◆ WORK TO BE COMPLETED ◆
Reproduce this listing from its first line through the line with "Click the Pos", inclusive, leaving out all that follows.

◆ DATA ◆
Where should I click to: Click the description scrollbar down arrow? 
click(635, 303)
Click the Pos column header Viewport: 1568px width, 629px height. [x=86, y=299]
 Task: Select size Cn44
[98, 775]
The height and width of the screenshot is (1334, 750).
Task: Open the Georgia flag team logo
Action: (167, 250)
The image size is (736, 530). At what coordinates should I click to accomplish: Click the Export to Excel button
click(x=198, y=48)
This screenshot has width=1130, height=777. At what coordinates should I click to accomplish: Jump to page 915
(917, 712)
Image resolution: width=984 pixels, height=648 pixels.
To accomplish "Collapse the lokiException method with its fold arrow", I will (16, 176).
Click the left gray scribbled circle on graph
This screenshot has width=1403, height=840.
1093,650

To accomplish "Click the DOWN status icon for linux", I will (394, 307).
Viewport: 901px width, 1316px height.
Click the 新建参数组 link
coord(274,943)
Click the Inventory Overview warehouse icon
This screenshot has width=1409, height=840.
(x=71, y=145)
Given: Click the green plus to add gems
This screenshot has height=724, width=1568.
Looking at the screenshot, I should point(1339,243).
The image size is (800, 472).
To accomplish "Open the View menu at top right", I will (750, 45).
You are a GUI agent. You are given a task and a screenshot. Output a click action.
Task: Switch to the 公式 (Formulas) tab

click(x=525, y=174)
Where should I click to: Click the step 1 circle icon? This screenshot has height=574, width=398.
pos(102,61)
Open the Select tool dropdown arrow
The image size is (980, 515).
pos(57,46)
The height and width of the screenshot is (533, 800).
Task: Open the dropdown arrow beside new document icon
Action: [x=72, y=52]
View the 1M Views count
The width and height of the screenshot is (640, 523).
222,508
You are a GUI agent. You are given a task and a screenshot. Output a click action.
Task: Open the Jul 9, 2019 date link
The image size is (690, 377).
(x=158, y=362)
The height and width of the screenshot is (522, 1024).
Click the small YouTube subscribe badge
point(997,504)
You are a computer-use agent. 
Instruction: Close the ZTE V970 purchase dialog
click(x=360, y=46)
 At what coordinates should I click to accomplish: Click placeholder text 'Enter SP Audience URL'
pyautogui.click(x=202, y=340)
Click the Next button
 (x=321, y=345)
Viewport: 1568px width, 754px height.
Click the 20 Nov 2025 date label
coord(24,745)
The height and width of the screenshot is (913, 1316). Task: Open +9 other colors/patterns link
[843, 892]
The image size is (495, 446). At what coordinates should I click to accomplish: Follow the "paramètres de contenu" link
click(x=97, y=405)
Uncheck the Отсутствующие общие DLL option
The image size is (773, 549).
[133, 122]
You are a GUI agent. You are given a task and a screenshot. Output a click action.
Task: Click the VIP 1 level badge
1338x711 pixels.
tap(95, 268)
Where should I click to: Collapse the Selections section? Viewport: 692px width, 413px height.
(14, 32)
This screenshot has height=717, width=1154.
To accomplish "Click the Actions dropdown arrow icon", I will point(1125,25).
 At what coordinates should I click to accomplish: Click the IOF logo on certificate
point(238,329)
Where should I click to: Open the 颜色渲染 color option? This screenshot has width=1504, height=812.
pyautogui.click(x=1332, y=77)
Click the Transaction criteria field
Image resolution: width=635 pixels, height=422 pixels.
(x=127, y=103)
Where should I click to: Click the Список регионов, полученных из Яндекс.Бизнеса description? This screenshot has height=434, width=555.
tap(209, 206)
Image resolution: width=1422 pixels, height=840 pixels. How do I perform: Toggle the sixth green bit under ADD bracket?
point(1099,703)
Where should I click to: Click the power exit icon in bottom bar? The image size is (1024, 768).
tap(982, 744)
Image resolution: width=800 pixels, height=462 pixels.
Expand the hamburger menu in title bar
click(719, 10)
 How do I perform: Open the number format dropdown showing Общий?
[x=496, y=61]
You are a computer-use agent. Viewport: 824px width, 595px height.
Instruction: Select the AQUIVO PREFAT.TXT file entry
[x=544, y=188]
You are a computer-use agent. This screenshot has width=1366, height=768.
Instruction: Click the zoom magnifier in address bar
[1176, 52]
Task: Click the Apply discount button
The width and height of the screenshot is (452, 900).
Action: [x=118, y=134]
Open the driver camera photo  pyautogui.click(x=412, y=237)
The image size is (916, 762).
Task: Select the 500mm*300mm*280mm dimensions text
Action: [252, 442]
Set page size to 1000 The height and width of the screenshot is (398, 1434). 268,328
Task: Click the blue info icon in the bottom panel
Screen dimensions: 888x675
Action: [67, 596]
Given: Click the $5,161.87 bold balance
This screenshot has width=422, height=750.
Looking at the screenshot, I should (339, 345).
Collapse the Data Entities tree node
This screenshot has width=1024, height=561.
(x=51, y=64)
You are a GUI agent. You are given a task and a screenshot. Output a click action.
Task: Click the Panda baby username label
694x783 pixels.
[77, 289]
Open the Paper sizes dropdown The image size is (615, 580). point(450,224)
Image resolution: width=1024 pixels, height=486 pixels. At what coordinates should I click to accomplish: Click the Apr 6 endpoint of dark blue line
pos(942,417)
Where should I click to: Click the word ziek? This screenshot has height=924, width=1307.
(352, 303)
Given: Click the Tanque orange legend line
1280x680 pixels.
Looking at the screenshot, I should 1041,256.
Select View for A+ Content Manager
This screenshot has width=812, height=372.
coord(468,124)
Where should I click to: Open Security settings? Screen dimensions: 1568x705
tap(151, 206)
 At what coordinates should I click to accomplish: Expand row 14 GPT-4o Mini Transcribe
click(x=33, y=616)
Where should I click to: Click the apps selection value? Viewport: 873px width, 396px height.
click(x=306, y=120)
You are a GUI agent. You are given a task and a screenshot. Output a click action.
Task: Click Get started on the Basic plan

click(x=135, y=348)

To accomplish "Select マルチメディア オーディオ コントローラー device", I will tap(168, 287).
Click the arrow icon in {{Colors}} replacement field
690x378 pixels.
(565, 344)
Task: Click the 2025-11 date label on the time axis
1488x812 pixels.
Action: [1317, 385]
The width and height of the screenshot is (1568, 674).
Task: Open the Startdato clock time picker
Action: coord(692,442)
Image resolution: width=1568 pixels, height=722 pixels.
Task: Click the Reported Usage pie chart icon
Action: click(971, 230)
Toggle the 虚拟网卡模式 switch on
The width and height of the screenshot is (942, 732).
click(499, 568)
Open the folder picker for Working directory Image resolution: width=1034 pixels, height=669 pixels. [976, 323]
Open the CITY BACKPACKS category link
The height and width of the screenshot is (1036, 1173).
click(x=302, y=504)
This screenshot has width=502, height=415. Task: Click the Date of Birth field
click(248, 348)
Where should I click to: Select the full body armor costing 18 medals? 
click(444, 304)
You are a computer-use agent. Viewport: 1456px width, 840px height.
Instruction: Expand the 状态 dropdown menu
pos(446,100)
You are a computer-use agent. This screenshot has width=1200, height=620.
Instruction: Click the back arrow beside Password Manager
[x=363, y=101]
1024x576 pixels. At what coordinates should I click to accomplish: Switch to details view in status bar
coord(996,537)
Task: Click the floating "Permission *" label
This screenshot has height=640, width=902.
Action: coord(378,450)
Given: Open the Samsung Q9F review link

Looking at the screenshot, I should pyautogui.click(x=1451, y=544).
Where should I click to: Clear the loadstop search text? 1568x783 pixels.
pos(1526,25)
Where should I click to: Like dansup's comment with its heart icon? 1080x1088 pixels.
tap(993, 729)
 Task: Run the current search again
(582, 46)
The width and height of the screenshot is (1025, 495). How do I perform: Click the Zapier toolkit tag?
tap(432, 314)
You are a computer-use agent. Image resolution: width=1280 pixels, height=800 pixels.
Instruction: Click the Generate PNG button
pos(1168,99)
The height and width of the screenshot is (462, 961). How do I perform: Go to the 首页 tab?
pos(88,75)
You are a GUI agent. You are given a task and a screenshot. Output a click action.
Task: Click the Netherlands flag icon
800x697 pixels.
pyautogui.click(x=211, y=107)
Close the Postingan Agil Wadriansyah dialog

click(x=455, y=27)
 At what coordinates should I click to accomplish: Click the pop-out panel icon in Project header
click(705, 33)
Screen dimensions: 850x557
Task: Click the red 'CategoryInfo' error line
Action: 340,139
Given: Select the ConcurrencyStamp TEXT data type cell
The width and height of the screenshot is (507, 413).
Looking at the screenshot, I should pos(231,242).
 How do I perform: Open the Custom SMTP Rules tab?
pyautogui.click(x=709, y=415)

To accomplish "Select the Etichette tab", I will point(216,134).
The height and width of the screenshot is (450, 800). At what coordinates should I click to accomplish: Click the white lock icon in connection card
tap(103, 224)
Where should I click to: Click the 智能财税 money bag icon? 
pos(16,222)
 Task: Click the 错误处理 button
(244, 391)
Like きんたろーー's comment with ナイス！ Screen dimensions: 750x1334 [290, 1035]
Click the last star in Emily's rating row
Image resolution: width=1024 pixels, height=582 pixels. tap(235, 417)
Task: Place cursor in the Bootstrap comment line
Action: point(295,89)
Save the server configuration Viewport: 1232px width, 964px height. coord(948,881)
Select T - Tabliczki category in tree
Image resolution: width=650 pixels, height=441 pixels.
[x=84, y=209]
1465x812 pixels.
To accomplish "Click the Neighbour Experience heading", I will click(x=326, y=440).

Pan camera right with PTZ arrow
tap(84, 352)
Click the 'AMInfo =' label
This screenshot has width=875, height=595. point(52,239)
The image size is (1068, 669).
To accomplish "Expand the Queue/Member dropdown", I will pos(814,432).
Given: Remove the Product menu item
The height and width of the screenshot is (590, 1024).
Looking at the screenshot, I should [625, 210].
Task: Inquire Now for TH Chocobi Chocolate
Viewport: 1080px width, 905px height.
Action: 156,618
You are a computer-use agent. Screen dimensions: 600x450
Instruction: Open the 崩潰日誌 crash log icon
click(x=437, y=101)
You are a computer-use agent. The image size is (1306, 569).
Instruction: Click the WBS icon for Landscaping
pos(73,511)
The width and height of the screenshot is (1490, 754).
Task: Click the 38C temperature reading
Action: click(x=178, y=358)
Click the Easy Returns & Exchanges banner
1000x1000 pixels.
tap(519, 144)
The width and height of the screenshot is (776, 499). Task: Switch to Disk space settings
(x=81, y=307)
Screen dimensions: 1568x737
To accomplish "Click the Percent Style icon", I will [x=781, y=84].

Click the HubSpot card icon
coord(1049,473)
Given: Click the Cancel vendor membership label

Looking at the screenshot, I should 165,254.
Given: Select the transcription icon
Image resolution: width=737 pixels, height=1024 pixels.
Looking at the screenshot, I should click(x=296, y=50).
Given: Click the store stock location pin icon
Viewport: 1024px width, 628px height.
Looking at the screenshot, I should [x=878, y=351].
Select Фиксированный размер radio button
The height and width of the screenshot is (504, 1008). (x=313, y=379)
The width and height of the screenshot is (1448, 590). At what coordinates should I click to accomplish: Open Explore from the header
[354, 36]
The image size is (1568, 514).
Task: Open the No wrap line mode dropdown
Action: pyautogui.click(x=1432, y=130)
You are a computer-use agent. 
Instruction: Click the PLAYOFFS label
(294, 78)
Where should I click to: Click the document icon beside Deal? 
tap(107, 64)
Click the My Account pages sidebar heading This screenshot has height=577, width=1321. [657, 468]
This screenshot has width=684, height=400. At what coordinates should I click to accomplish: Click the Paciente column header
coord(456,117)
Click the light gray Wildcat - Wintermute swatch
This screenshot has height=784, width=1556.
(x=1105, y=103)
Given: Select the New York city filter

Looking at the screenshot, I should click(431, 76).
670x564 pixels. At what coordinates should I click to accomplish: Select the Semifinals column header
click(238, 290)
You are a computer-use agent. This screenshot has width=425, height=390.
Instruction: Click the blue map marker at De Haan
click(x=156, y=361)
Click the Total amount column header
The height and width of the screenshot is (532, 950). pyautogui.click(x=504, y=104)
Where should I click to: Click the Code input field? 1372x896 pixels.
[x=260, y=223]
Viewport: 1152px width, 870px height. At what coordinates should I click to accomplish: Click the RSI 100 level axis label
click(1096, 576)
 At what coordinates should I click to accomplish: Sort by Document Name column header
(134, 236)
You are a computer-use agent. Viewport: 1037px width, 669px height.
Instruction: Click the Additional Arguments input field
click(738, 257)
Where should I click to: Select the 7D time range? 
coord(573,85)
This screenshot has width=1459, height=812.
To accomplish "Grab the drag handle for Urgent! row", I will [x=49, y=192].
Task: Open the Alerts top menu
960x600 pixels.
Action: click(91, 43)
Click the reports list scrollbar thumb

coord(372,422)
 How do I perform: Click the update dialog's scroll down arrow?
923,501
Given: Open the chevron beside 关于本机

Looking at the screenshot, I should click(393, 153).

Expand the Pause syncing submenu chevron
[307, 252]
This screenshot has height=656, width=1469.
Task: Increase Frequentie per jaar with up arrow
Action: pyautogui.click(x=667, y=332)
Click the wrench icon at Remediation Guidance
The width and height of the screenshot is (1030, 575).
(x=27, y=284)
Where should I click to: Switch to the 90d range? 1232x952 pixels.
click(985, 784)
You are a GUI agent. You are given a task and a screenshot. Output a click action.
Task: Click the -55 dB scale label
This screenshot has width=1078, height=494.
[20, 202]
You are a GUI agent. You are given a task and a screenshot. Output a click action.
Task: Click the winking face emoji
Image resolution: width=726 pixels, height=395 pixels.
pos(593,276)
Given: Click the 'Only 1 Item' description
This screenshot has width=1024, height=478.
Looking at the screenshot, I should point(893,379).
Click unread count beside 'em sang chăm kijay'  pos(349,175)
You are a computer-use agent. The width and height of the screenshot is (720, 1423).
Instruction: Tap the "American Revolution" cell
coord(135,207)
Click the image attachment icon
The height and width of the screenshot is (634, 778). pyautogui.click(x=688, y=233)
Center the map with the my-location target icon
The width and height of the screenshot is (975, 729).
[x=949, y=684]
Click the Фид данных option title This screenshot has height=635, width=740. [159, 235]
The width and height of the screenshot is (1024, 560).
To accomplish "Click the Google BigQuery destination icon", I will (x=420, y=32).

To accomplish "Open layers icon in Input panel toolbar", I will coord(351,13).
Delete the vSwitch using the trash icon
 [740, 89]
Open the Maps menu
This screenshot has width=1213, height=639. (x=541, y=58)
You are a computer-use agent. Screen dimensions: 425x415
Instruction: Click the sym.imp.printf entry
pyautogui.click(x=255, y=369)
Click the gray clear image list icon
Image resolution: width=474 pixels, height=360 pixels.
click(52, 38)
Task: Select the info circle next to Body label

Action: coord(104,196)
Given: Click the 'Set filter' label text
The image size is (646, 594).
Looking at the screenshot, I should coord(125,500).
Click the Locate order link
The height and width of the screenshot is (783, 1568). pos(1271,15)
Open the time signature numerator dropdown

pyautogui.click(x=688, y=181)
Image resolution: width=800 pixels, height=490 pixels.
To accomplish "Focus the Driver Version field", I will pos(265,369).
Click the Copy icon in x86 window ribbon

◆ ANSWER ◆
Where should I click to: Click the description scrollbar down arrow? 
click(635, 303)
Click the Pos column header Viewport: 1568px width, 629px height. [x=86, y=299]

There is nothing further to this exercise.